China announced on Wednesday that it has appointed Wang Hesheng, who is vice-minister of the National Health Commission, as head of a new central-level disease prevention and control agency.
Wang, director-general of the newly established administration, had been appointed head of the Hubei Provincial Health Commission during the height of the domestic COVID-19 outbreak early last year. He left the post in July, but remains as a standing committee member of the Communist Party of China Hubei Provincial Committee.
The new agency, the National Administration of Disease Prevention and Control, will be administered by three deputy directors-general, according to the Ministry of Human Resources and Social Security.
They are Chang Jile, current director of the commission's Bureau of Disease Prevention and Control; Shen Hongbing, president of Nanjing Medical University in Nanjing, Jiangsu province; and Sun Yang, head of the commission's Health Emergency Response Office, which is in charge of organizing emergency medical aid and stepping up preparedness for public health threats.
The establishment of the central administration marks the latest move by China to build a strong public health system, a leading expert said. The focus has been on strengthening disease surveillance and early warning capabilities, reforming the country's disease control system, and improving treatment networks, among other aspects.
Li Ling, head of the China Health and Development Research Center at Peking University's National School of Development, said that compared with other high-level disease control authorities, the agency is expected to hold more administrative powers and stronger leadership.

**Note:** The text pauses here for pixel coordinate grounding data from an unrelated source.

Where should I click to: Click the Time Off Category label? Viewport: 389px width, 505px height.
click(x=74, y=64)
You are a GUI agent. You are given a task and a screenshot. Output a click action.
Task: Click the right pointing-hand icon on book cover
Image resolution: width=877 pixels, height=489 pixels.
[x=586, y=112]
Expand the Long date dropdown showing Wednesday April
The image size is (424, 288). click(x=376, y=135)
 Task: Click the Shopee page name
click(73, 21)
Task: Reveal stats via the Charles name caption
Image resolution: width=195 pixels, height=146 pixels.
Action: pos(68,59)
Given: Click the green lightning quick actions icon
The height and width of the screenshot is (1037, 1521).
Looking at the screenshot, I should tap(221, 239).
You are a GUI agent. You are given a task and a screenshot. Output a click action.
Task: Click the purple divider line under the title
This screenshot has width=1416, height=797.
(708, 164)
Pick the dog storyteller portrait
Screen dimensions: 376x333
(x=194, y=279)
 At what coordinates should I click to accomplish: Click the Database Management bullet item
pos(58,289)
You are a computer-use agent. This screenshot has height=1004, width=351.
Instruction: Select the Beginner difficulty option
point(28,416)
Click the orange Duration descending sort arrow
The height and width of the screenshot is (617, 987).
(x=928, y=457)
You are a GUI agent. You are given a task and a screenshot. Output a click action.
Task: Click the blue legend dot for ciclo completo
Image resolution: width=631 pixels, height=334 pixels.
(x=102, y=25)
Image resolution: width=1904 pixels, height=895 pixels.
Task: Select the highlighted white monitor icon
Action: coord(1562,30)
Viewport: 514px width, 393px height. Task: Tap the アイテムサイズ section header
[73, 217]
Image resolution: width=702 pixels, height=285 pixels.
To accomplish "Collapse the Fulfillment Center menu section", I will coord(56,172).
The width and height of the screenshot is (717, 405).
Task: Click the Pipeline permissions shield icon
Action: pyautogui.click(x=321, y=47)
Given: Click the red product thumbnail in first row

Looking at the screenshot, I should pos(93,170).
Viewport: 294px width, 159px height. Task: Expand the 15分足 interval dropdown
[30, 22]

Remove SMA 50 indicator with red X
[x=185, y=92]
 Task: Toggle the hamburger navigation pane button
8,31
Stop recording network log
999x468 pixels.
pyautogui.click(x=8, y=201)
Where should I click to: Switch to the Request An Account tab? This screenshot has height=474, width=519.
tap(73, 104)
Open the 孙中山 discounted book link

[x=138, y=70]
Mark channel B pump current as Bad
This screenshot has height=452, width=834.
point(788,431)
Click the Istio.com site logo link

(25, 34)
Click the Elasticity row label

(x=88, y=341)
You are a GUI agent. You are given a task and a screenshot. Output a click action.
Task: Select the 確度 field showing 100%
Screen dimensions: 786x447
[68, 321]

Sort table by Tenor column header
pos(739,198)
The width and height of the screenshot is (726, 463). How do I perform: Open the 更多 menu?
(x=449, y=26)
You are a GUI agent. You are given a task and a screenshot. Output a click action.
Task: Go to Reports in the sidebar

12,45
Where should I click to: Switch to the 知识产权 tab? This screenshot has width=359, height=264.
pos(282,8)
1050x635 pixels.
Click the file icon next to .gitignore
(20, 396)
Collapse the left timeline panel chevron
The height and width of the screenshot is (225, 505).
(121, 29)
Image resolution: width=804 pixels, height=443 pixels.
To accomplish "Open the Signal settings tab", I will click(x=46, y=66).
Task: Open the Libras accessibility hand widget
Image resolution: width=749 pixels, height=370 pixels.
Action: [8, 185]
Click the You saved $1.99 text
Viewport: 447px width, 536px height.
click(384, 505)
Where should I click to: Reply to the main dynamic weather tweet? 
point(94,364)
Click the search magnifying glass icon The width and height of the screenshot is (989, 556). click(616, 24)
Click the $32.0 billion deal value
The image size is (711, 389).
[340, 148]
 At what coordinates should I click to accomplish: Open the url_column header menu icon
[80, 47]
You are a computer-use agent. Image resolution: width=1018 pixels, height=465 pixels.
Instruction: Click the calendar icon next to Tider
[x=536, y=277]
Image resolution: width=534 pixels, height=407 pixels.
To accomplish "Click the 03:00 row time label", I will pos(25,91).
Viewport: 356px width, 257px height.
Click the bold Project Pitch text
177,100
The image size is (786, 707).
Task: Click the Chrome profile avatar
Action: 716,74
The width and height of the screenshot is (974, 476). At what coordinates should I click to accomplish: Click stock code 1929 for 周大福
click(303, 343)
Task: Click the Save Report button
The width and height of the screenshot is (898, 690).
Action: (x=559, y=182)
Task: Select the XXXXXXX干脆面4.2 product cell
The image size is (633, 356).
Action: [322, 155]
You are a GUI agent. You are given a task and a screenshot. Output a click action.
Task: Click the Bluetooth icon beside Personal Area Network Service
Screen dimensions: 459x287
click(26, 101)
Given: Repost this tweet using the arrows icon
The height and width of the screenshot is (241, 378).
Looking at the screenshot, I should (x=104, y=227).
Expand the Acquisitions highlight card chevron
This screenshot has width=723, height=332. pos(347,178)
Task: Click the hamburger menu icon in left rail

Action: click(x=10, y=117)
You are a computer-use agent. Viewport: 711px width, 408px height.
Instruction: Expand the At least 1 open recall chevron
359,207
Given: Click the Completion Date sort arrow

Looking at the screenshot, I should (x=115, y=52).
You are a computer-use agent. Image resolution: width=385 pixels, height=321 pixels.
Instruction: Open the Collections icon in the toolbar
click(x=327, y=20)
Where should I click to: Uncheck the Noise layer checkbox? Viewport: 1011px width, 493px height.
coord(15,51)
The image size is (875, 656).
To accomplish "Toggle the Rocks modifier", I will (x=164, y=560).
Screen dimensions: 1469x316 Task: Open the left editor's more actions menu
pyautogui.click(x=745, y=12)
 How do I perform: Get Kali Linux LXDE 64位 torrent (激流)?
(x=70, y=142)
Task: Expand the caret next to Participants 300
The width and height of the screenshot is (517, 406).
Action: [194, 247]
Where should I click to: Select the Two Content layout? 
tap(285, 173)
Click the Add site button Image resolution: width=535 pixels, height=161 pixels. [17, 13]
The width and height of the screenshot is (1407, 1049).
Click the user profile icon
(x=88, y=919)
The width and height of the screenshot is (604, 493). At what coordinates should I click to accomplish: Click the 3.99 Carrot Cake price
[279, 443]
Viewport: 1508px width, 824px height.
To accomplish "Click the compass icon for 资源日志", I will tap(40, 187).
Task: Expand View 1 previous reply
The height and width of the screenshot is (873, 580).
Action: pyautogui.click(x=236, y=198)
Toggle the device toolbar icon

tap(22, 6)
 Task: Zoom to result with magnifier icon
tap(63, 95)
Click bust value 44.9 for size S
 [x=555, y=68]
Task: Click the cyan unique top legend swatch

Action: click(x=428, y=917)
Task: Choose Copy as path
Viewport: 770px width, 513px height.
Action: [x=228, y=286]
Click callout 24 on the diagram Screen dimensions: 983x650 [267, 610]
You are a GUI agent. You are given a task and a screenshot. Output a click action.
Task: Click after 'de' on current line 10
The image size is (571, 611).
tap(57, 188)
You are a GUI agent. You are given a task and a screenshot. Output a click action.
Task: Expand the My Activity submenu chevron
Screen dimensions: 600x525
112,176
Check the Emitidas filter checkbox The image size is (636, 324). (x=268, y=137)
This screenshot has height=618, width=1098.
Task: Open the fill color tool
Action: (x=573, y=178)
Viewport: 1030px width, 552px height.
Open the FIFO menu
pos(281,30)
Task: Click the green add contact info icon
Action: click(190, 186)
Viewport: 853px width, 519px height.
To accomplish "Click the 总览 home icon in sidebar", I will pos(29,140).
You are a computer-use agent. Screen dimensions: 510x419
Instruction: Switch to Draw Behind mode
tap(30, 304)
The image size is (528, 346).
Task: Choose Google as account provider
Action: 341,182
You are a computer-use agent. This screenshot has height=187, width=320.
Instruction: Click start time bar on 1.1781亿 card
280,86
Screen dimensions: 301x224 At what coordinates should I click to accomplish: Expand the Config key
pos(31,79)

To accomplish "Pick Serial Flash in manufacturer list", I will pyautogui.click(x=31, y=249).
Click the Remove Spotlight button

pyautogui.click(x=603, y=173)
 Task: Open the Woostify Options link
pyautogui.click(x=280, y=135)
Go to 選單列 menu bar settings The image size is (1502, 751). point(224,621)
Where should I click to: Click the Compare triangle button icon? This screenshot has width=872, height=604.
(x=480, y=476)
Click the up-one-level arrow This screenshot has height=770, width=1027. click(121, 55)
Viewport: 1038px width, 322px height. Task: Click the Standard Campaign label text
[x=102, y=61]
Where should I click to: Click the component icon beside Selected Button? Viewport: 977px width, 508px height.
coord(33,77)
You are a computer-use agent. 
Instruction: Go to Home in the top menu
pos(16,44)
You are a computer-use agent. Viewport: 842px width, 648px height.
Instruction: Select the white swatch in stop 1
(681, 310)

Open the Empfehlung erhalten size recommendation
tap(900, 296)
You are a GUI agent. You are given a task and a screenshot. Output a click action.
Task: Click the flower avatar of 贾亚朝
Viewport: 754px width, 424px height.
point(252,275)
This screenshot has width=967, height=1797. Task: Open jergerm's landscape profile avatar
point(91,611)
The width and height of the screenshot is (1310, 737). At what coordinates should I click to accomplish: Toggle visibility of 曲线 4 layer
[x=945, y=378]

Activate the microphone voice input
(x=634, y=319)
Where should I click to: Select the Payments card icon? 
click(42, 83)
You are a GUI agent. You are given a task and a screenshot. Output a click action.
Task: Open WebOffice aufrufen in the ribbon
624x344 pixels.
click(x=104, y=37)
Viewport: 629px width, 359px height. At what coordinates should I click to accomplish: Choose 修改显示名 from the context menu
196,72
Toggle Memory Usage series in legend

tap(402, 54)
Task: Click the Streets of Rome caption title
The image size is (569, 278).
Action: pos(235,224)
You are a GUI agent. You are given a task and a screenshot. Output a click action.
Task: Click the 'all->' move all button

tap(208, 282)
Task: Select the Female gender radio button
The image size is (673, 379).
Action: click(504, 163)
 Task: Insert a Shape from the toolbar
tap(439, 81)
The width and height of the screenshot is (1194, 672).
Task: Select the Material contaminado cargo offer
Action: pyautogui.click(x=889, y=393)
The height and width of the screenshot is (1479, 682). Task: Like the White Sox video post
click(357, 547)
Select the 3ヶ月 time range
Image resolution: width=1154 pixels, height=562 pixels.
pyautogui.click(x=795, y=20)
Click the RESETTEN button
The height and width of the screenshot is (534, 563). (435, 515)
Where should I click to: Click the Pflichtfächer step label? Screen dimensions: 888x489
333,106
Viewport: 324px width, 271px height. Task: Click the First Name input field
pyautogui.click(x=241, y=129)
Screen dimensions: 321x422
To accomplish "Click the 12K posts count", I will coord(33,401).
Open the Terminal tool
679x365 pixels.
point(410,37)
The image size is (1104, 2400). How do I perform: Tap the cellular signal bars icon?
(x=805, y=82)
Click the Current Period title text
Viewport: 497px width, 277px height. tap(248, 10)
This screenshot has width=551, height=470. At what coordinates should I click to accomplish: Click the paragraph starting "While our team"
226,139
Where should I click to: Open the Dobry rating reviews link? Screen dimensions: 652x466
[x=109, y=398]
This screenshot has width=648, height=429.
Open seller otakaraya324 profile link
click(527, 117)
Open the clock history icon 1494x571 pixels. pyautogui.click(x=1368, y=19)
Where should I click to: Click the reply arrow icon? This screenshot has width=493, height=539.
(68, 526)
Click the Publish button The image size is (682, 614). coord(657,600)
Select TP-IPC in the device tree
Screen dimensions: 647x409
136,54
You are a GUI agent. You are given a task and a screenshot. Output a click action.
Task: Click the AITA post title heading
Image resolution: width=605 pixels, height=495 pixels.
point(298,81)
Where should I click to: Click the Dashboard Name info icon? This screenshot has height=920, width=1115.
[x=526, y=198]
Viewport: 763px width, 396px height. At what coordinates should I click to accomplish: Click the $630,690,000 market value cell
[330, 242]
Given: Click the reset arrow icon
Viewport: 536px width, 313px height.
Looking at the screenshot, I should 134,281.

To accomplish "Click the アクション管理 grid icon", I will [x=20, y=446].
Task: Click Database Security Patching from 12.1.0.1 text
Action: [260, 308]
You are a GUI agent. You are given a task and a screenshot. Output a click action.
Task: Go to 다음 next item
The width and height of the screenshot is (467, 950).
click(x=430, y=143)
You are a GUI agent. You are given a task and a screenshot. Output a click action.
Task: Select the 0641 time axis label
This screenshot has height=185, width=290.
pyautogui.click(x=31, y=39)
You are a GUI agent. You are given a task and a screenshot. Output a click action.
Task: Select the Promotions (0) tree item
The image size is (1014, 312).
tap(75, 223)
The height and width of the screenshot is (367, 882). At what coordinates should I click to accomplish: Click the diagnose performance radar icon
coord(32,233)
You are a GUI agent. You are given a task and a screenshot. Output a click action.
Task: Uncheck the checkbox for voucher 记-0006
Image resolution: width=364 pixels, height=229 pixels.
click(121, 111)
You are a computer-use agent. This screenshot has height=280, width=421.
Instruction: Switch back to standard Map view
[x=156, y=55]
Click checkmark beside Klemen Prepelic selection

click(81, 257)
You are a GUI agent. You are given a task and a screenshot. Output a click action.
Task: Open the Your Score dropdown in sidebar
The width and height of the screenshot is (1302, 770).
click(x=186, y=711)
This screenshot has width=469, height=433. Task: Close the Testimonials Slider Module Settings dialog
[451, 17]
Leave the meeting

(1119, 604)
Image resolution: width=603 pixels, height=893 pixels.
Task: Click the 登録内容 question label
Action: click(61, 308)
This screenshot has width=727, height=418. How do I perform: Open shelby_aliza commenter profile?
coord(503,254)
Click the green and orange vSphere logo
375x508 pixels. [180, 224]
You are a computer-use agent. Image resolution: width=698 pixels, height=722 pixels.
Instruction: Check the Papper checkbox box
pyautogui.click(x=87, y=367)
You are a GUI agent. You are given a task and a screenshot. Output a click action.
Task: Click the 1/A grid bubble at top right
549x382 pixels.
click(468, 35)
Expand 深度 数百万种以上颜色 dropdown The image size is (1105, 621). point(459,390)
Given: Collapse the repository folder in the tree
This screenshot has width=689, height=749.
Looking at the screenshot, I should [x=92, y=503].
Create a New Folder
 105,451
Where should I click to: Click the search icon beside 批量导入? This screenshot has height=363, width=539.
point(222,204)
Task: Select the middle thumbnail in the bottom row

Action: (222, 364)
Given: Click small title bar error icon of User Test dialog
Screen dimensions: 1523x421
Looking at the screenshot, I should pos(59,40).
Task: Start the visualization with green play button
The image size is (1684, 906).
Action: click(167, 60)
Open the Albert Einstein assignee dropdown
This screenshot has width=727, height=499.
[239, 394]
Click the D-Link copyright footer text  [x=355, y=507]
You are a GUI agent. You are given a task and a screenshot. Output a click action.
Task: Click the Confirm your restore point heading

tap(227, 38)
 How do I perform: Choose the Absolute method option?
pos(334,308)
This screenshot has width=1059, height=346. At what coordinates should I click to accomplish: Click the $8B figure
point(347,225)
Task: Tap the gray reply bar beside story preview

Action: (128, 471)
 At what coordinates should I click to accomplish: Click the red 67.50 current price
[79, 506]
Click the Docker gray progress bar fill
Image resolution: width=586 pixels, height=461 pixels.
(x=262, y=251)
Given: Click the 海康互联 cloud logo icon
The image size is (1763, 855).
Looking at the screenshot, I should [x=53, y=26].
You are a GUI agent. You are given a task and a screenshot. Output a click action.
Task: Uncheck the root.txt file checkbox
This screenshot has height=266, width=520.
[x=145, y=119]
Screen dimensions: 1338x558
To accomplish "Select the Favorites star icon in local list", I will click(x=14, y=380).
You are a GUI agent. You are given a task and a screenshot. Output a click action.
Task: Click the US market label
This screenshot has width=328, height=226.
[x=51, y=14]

"Apparently the COVID-19 pandemic will hardly be eliminated in the short term, as its ferocious spread in India at present has shown. So in the short term, the new agency could help China better devise and implement virus-control measures against the disease," she said.
"The emergence of COVID-19 has also underscored the significance of improving preparedness against potential viral threats in the future," she said. "The new administration will be tasked with spearheading long-term reform plans in the future, which again attests to the great deal of attention and emphasis given to the public health sector from the country's central leadership," she said.
All four of the senior officials have demonstrated competency in dealing with public health challenges and have rich experience in the broader healthcare sector.
Wang, 60, majored in public health at Tianjin Medical University. Before becoming vice-minister of the National Health Commission in 2016, he mainly worked at the health authority in Tianjin.
At the commission, he is in charge of drug and healthcare reform, as well as medical administration and supervision. He was also deeply involved in guiding and supervising the front-line battle against COVID-19 in Hubei, making a number of visits to hospitals treating COVID-19 patients and community health centers, as well as giving key instructions on virus-control measures, according to media reports.
Chang, one of the new deputy directors-general, had worked at a local hospital and the provincial health authority in Gansu province before heading the commission's disease prevention and control bureau.
Deputy Director-General Shen is a university president as well as a prominent expert in epidemiology. Deputy Director-General Sun is also a former president of China-Japan Friendship Hospital in Beijing.